Task statement | Determine the number of lines in the listing below that hold the word "beside". Write the number alone.

Study material section start

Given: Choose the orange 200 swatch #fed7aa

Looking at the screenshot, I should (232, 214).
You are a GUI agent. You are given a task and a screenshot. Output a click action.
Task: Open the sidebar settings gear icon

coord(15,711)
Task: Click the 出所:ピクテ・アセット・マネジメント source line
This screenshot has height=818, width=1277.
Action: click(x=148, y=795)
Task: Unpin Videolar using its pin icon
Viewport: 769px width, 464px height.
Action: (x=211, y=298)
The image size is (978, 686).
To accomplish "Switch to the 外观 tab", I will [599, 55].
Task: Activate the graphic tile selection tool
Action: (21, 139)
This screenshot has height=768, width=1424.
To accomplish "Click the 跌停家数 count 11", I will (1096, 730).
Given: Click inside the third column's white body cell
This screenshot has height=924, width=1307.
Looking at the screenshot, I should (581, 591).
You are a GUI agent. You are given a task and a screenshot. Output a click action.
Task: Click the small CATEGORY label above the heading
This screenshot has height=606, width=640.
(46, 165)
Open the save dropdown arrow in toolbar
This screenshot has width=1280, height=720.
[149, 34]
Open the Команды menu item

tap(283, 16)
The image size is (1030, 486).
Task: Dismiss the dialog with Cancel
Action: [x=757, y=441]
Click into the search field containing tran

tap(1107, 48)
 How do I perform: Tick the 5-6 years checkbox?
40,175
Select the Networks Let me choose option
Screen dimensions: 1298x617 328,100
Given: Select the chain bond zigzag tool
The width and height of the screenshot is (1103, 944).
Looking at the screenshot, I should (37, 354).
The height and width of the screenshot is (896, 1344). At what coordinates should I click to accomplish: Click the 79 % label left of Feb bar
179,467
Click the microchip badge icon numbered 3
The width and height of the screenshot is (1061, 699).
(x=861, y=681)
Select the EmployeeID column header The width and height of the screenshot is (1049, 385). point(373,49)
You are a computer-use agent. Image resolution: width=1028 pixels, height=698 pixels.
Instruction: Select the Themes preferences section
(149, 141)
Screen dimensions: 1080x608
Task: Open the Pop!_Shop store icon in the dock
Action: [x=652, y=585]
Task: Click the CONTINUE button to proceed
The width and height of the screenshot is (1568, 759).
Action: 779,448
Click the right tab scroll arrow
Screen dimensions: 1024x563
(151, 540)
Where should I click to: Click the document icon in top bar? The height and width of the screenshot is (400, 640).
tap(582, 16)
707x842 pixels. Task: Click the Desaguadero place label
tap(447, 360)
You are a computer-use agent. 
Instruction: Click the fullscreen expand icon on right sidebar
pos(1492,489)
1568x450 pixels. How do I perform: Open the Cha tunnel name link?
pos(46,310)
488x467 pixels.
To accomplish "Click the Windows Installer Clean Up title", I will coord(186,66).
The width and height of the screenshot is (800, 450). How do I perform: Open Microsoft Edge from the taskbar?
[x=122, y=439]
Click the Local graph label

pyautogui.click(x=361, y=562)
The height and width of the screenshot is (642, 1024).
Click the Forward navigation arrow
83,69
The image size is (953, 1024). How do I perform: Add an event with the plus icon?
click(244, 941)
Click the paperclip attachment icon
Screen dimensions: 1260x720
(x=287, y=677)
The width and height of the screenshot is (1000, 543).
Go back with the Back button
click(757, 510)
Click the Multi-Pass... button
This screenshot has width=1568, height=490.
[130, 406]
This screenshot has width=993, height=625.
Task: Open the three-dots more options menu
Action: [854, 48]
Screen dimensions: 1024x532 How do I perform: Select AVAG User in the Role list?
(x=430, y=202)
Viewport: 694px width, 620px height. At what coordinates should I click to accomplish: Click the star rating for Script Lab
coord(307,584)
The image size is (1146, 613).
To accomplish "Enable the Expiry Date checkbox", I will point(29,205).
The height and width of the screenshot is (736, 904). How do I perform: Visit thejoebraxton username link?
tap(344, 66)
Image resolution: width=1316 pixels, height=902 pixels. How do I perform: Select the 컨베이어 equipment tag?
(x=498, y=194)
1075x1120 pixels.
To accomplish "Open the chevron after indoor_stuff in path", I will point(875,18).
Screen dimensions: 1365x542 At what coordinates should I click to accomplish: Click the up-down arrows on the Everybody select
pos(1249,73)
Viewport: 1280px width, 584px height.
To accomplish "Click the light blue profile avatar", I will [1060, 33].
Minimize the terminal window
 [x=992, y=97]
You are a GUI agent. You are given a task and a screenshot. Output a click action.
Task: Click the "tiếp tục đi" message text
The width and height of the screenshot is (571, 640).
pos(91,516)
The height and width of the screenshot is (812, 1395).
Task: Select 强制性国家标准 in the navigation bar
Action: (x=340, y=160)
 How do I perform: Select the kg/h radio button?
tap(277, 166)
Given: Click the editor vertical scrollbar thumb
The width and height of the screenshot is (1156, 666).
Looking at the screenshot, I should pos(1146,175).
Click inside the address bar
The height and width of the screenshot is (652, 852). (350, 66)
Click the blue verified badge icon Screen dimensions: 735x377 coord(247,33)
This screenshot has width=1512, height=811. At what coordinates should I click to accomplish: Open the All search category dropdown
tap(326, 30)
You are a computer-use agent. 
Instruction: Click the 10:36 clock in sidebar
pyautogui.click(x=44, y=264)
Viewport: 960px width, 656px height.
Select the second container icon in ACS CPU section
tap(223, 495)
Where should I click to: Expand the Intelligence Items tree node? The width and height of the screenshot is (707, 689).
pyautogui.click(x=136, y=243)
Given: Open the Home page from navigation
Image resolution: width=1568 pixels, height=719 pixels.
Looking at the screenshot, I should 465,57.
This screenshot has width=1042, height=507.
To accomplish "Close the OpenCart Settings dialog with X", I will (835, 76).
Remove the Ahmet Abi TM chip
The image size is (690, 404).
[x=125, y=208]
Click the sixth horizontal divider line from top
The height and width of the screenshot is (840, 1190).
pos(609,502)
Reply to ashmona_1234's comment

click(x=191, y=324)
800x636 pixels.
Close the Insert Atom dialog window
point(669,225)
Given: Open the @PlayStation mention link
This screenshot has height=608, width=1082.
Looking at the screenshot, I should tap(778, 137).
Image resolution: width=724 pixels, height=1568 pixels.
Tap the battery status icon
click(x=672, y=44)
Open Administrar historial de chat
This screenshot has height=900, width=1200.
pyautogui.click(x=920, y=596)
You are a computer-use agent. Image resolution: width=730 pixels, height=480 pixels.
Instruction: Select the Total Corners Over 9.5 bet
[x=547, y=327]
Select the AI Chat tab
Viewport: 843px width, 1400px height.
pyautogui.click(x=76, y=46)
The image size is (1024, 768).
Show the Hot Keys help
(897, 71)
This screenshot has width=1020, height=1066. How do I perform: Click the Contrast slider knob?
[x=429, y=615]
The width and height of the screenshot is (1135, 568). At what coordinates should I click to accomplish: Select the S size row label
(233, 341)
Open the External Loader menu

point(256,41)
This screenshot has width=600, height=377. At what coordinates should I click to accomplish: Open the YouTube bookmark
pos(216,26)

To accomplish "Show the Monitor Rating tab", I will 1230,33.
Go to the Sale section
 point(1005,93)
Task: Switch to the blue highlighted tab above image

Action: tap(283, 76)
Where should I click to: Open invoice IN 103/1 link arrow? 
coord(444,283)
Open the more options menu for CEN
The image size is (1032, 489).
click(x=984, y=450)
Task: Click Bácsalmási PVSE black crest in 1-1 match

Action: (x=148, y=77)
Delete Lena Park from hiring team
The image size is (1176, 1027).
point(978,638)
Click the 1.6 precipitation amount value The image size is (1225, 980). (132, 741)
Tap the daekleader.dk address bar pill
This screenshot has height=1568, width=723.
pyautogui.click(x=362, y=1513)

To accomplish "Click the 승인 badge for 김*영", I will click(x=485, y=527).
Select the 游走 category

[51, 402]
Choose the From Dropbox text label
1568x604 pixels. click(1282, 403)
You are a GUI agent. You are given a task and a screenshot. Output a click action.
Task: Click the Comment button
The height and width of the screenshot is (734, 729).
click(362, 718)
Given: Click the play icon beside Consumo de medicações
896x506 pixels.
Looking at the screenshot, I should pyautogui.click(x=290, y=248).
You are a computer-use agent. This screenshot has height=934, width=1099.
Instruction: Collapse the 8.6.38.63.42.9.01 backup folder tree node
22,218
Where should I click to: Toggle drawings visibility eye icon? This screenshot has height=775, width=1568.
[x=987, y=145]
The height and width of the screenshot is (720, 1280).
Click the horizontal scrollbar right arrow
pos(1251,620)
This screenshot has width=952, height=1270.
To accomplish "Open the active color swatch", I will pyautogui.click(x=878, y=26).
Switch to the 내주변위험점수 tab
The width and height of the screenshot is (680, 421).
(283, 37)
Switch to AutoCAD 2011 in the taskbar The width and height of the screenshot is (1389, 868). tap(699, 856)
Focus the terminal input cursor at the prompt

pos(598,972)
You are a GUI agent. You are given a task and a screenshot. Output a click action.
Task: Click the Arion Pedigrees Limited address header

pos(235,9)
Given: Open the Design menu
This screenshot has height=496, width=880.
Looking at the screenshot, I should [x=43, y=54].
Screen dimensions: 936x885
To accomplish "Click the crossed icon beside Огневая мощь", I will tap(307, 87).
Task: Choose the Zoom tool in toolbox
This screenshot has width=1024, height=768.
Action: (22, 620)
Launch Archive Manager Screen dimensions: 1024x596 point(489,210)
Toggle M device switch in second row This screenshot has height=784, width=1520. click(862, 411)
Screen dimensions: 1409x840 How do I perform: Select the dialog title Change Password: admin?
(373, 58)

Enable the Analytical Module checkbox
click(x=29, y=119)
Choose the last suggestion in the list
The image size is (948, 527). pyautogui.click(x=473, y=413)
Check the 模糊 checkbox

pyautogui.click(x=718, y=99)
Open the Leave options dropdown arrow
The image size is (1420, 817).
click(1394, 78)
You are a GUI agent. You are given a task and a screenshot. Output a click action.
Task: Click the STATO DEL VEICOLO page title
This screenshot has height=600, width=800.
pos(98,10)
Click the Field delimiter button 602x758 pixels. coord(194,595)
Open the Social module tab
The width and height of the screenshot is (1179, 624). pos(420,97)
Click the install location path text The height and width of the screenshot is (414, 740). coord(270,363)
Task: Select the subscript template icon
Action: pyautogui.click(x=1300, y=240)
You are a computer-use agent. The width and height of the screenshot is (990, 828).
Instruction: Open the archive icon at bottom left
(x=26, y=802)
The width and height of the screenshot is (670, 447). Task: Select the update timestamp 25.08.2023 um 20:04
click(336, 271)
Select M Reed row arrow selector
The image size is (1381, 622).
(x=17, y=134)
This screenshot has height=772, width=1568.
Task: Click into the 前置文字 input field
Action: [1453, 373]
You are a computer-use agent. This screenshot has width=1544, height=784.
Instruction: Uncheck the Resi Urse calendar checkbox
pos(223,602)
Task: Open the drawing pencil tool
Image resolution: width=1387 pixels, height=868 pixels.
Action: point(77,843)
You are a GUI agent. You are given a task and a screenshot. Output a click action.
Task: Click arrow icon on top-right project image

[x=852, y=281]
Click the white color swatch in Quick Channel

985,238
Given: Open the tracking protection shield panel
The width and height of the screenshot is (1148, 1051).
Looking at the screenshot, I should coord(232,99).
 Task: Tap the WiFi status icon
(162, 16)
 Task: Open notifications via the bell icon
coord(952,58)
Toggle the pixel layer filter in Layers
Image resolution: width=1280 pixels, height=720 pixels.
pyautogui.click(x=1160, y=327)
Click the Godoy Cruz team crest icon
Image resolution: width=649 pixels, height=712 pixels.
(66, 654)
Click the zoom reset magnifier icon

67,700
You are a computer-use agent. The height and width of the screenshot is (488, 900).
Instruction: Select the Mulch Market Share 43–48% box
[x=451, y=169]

Study material section end

Answer box | 2